— What this task involves —
List all lines of the data that include the string "computer".

— Provided data —

----------------------------------------

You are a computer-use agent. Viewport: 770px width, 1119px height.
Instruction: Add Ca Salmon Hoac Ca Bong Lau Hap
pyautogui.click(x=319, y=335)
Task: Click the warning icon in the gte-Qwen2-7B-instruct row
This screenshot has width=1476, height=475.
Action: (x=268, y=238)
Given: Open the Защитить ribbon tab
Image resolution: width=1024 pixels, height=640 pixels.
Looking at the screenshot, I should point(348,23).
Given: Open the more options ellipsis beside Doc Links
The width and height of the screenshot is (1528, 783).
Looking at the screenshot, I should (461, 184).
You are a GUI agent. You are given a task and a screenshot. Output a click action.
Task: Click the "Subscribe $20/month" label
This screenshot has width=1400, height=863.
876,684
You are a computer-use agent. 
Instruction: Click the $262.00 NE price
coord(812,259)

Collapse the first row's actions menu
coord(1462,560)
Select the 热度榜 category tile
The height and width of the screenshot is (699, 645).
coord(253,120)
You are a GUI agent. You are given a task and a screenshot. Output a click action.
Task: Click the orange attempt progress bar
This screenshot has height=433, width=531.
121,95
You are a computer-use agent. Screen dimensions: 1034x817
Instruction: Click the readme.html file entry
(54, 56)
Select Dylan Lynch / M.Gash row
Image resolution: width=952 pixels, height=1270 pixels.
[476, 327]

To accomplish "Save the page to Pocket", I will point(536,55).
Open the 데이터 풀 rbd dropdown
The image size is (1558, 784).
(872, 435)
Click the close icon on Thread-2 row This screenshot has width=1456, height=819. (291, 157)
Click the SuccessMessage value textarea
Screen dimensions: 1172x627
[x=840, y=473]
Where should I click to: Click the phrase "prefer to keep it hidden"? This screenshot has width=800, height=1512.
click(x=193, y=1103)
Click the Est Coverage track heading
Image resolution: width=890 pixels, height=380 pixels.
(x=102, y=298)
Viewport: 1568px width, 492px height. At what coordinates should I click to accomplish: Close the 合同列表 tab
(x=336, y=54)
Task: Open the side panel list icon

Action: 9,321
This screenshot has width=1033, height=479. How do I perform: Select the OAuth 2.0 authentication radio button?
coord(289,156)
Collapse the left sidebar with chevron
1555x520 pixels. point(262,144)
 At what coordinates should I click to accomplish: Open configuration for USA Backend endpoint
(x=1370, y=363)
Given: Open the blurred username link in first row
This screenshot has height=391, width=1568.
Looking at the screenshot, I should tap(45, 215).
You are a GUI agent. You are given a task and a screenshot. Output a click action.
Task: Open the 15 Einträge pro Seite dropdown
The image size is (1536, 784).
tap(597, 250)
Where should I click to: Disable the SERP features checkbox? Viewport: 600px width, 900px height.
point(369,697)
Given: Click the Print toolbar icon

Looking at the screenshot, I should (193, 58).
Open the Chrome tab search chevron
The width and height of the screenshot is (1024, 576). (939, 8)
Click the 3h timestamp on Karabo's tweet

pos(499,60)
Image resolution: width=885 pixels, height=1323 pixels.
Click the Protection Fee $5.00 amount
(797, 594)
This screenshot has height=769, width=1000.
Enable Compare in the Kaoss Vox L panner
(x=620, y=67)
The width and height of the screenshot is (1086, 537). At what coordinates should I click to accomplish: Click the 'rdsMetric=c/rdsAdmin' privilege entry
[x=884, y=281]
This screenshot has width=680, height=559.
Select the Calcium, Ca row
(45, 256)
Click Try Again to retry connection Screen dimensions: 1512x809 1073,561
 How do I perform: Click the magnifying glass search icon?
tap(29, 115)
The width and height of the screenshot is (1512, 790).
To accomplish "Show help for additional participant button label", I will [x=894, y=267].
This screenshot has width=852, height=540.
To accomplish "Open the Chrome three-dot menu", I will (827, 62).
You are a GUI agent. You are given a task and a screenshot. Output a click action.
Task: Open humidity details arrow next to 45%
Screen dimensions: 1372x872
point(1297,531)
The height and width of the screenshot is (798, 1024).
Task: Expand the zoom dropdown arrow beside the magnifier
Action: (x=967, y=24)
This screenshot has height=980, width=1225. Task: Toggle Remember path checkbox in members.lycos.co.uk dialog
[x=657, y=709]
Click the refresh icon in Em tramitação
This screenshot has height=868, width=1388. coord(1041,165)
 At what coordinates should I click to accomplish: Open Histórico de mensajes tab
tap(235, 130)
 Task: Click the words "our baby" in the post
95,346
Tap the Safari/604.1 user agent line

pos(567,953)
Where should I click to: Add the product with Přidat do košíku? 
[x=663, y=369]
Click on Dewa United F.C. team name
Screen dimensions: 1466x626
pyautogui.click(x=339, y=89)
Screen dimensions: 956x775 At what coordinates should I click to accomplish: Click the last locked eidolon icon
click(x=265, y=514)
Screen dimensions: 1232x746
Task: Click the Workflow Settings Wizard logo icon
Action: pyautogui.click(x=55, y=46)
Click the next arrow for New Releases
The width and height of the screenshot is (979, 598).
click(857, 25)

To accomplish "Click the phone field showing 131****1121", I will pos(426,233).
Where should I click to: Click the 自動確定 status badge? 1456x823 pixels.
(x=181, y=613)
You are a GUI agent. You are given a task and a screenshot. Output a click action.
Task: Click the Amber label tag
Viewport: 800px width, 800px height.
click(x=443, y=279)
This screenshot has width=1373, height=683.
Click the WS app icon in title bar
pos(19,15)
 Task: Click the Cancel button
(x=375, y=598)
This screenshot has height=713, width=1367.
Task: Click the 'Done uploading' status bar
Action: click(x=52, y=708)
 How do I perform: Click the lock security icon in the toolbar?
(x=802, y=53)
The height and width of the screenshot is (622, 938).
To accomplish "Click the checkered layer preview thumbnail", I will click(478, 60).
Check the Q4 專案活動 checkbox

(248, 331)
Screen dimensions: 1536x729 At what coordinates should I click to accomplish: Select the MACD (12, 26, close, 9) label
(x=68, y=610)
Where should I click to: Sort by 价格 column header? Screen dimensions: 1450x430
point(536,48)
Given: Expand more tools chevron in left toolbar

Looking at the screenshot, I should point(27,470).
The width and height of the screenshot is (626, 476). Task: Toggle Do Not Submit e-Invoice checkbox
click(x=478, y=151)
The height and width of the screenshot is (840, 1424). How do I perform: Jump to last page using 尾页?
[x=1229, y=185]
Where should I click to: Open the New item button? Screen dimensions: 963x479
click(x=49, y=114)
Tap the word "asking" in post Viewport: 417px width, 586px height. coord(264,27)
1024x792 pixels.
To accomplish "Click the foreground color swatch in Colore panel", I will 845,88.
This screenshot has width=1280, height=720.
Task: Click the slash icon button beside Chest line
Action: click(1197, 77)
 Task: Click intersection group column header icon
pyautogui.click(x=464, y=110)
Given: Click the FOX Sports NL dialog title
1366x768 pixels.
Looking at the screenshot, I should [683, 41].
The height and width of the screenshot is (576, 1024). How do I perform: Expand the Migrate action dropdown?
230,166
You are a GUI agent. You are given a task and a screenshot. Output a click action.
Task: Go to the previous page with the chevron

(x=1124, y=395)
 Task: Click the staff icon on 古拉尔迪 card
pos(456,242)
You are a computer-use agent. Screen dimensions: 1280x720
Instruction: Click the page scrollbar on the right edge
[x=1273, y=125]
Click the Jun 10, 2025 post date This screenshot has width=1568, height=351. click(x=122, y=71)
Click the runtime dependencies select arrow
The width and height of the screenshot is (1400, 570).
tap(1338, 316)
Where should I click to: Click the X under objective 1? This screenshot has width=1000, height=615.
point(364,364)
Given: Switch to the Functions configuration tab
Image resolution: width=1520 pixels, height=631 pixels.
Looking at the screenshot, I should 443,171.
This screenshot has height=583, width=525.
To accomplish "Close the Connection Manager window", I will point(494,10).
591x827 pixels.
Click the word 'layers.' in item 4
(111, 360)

----------------------------------------

— Reply —
You are a computer-use agent. Viewport: 770px width, 1119px height.
You are a computer-use agent. 
You are a computer-use agent. Screen dimensions: 1034x817
You are a computer-use agent. Screen dimensions: 1280x720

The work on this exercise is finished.